French minister promises security in France's neighborhoods

Interior Minister Nicolas Sarkozy, after four nights of rioting in a Paris suburb, promised stepped-up security in France's rough neighborhoods on Monday with riot police ensuring order and intelligence agents searching out troublemakers. During a meeting with police officers and firefighters of the Seine-Saint-Denis region, Sarkozy said residents of troubled neighborhoods would get "the security they have a right to."

Six police officers were injured and 11 people detained Sunday in a fourth consecutive night of confrontations between bands of young people and police in Clichy-Sous-Bois, northeast of Paris.

Eight cars were burned and garbage bins set alight, authorities said.

Sarkozy confirmed reports that a tear gas grenade was thrown into a local mosque Sunday night but added that "this doesn't mean it was fired by a police officer." The minister, who planned a meeting with the mosque's imam, or prayer leader, said an investigation would clarify the matter. Rumors that police had attacked the mosque with tear gas fueled the fervor of rioters.

The waves of rioting were triggered by the electrocution deaths Thursday of two teenagers, aged 15 and 17.

The young men had taken refuge in a power substation to escape police who they mistakenly feared were chasing them, officials have said, reportedly basing their information on the account of a third teenager who survived.

Sarkozy said on television Sunday night that, according to his information, police went after another group of youths and were never chasing the two. They had returned to the police station 20 minutes before the deaths, he added.

Big city suburbs, often the home to immigrants with modest incomes, have posed growing security concerns in recent years with mounting delinquency, drug trafficking and other crimes, the AP informs.

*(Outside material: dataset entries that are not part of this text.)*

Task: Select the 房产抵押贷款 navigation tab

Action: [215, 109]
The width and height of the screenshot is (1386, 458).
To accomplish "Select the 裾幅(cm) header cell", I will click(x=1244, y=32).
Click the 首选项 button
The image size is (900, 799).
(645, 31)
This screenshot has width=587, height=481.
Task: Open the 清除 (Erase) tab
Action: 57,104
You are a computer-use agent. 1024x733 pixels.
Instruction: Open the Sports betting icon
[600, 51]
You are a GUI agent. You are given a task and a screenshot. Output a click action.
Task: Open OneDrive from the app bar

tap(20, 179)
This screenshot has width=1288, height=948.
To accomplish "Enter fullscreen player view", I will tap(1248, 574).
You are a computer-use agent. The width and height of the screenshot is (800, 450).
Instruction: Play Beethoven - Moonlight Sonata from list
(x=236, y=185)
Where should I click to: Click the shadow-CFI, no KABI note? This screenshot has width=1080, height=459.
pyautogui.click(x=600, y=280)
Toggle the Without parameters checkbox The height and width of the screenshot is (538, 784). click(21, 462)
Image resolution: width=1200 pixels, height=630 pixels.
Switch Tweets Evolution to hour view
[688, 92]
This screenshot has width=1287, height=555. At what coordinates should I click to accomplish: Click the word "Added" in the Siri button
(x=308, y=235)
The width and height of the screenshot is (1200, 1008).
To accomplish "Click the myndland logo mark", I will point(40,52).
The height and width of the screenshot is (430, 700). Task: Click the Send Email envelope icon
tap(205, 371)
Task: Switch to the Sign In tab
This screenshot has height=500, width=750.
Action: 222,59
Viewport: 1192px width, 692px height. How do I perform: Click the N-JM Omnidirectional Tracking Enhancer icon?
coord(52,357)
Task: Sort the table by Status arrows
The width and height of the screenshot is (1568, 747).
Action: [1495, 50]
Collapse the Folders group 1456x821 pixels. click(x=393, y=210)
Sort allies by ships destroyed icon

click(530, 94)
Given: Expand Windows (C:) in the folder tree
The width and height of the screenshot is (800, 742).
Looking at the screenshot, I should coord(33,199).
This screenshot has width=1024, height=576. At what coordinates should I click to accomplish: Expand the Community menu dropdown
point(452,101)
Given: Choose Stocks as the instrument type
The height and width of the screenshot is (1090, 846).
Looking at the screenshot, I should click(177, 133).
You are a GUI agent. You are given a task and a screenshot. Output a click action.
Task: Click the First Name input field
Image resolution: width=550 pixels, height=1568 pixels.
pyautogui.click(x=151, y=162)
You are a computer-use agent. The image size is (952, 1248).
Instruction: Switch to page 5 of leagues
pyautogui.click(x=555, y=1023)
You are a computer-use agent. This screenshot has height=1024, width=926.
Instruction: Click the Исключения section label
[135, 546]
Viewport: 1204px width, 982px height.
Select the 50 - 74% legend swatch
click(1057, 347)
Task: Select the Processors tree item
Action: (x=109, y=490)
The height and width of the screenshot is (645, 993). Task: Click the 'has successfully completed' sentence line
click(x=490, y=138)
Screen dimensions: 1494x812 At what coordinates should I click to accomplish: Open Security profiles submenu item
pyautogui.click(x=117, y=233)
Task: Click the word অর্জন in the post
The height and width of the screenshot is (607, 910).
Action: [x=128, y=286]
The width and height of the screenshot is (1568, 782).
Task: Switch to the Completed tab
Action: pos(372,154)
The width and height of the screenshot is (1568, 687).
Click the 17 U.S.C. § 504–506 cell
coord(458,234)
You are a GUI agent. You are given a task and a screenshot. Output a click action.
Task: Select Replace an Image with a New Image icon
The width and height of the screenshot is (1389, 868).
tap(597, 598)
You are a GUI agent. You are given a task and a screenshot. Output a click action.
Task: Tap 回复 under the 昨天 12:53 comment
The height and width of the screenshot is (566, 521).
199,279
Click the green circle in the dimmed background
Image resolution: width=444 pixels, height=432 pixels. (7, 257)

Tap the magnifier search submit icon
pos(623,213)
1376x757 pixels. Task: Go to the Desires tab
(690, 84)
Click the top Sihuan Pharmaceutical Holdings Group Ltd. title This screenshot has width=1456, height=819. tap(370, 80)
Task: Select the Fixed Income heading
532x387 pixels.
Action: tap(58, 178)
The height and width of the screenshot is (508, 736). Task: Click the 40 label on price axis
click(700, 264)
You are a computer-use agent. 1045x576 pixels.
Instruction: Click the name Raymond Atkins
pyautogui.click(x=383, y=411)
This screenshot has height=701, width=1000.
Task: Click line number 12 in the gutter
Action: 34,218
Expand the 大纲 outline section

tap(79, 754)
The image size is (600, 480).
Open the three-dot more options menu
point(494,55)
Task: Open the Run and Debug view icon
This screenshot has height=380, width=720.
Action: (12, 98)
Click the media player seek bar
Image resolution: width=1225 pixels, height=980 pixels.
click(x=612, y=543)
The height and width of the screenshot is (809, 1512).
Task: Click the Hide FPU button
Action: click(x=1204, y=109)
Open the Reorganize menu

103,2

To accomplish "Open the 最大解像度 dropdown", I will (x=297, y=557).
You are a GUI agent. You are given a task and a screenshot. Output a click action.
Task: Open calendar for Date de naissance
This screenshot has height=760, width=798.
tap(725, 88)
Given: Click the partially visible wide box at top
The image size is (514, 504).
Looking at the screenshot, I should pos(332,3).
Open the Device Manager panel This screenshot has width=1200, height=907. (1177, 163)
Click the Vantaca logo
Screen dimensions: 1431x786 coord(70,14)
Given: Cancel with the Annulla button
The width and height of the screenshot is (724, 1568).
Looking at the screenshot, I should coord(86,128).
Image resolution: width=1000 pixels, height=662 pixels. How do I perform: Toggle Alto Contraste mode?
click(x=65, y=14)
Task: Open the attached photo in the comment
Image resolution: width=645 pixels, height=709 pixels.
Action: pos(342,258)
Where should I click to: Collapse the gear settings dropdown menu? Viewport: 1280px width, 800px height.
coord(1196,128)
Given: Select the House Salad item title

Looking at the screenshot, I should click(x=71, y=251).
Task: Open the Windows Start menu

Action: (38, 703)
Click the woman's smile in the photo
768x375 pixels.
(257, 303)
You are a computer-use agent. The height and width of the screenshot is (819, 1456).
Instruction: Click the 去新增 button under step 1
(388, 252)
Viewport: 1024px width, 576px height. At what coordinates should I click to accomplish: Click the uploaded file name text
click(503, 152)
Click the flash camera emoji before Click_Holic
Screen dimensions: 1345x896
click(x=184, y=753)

Since the start of the year, 9,000 police cars have been stoned and, each night, 20 to 40 cars are torched, Sarkozy said in an interview last week with the newspaper Le Monde, two days before the violence in Clichy-Sous-Bois.

"Some big shots act like they own a territory," Sarkozy was quoted as saying.

The minister said on Monday that 17 companies of riot police would be permanently assigned to difficult neighborhoods along with seven mobile police squads. Plainclothes agents will be sent into some housing projects to "identify gang leaders, traffickers and big shots," the minister said. He promised a national plan to cope with delinquency by year's end.

T.E.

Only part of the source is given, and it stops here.